第26話 約束
次の日カズマは朝6時からマリを特訓する。
木刀を使用しての試合を繰り返し行う。
休みなしで一時間ぶっ続けで訓練をするとマリが倒れて気を失う。
『やりすぎたな・・・』
カズマは気絶したマリを抱き上げ、日の当たらない涼しい場所に移動させる。
頭に濡れタオルをあててあげるとマリが気を取り戻した。
マリ:「う・・・私は・・・」
カズマ:「動くな。ちょっと寝ていろ。軽い脱水症状を起こしているから。」
カズマはそう言うとコップに水を汲み、マリに渡す。
カズマ:「頭をゆっくり起こしてこれを飲め。ゆっくりでいいから。」
マリ:「情けないな・・・気を失っていたのだな・・・」
マリは水を飲み干すと訓練の続行を望んだ。
カズマ:「いや、ちょっと休憩だ。俺も少しバテた。お互い水分補給しとかないと死んでしまう。」
そう言うとカズマはガッハッハと笑った。
マリは上半身を起こし脚を伸ばして壁にもたれかかった。
カズマも同じように隣の壁にもたれかかる。
カズマ:「ちょっと話をしようか。」
カズマの真剣な口調にマリは緊張した。
マリ:「あ、あああ、いいぞ・・・」
カズマ:「メイのことなんだが・・・」
話がメイの事だとわかるとマリはやや落胆した。
カズマ:「アイツが物凄い甘えん坊なのはアンタも知ってると思うが・・・」
マリ:「ああ、貴様とのやり取りを見ていればわかる。」
カズマ:「俺が父親役なのは問題ないが、アンタをマーマ呼ばわりするのは迷惑だろうと思ってな。それを謝りたかった。」
マリ:「フン、今更否定しても直るもんでもあるまい。」
カズマ:「アイツはアンタとも仲良くなりたいようでな。

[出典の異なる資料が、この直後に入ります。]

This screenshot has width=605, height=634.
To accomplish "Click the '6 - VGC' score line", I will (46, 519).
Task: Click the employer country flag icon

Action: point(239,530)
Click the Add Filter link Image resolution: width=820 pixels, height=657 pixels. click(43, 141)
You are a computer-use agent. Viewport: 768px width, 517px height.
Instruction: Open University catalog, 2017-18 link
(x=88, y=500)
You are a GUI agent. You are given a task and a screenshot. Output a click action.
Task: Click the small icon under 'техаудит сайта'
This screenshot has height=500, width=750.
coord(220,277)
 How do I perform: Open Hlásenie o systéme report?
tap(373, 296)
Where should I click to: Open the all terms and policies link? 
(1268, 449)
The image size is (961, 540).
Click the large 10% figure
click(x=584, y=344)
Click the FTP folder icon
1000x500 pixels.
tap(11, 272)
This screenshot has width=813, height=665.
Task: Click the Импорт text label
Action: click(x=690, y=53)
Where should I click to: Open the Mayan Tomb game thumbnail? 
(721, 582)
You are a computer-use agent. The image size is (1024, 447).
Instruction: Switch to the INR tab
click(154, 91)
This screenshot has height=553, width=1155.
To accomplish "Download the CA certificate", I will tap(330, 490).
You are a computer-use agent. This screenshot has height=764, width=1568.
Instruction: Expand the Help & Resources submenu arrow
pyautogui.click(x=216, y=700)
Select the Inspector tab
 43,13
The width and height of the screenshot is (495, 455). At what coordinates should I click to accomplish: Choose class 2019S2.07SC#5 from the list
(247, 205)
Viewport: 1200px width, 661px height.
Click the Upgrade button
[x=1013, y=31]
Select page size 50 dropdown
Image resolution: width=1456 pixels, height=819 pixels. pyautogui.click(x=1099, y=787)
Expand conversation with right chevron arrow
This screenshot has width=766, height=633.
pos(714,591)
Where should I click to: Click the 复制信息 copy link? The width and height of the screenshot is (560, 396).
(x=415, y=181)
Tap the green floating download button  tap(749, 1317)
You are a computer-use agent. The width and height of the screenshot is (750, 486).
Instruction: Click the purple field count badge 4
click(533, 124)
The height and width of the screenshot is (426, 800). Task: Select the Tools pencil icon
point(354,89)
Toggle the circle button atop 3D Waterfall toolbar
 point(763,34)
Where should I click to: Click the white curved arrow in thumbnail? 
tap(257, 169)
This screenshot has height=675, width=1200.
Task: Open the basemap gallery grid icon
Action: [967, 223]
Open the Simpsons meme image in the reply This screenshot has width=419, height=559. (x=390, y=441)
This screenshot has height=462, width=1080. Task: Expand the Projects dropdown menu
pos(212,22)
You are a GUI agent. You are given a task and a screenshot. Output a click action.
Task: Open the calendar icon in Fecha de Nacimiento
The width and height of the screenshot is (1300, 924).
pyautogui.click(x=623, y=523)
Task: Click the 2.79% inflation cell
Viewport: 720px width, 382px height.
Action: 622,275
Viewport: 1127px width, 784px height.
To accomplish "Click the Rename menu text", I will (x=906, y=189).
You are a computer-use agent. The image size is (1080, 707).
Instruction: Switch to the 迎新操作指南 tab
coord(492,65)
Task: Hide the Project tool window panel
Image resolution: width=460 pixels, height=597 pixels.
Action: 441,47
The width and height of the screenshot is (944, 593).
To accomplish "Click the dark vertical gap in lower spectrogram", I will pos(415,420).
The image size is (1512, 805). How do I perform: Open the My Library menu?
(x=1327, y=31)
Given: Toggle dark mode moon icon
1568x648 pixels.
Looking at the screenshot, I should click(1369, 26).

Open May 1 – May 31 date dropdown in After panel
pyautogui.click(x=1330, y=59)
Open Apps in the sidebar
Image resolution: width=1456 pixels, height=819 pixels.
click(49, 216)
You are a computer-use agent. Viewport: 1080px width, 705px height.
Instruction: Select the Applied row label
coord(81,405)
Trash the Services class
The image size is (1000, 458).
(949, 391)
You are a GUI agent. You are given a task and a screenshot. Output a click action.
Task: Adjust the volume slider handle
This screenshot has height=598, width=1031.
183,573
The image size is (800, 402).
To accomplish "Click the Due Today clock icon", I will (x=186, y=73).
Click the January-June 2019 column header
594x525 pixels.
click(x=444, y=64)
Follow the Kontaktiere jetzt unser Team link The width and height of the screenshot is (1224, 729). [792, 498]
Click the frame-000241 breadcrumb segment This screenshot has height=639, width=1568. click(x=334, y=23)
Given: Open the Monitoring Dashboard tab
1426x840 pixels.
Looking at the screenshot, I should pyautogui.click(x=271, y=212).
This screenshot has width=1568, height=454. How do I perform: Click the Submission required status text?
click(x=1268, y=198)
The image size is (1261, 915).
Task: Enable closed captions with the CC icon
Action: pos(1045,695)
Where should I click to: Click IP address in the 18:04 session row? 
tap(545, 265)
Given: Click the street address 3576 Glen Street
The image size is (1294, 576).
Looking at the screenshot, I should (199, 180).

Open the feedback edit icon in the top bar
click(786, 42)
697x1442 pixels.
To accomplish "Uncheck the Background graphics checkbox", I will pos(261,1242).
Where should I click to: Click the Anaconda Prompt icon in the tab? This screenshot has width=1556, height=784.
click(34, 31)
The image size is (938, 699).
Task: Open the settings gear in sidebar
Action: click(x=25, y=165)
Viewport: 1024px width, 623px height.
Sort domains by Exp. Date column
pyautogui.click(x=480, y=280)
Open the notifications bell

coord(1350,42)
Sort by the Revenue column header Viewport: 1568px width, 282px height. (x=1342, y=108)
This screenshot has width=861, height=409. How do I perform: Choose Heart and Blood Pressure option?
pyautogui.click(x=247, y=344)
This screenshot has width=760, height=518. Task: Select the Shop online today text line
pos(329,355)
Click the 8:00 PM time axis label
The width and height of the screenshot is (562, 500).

今度一緒にメイの部屋で夕食を食べないか?」
途端にマリの顔が真っ赤になる。
マリ:「しょしょしょ食事?貴様達と?」
カズマ:「ああ、嫌ならあきらめる。」
マリ:「べべ別に構わん。食事くらい・・・」
カズマ:「そうか、よかったよ。メイも喜ぶよ、ありがとう。」
そういうとカズマは深々と頭を下げた。
カズマ:「じゃあ訓練再開するか。」
マリ:「ああ、望むところだ。」
二人は立ち上がり再び試合を始めた。
『おや?さっきより動きがいいな。』
マリの嬉しそうな顔を見てカズマもつられて笑っていた。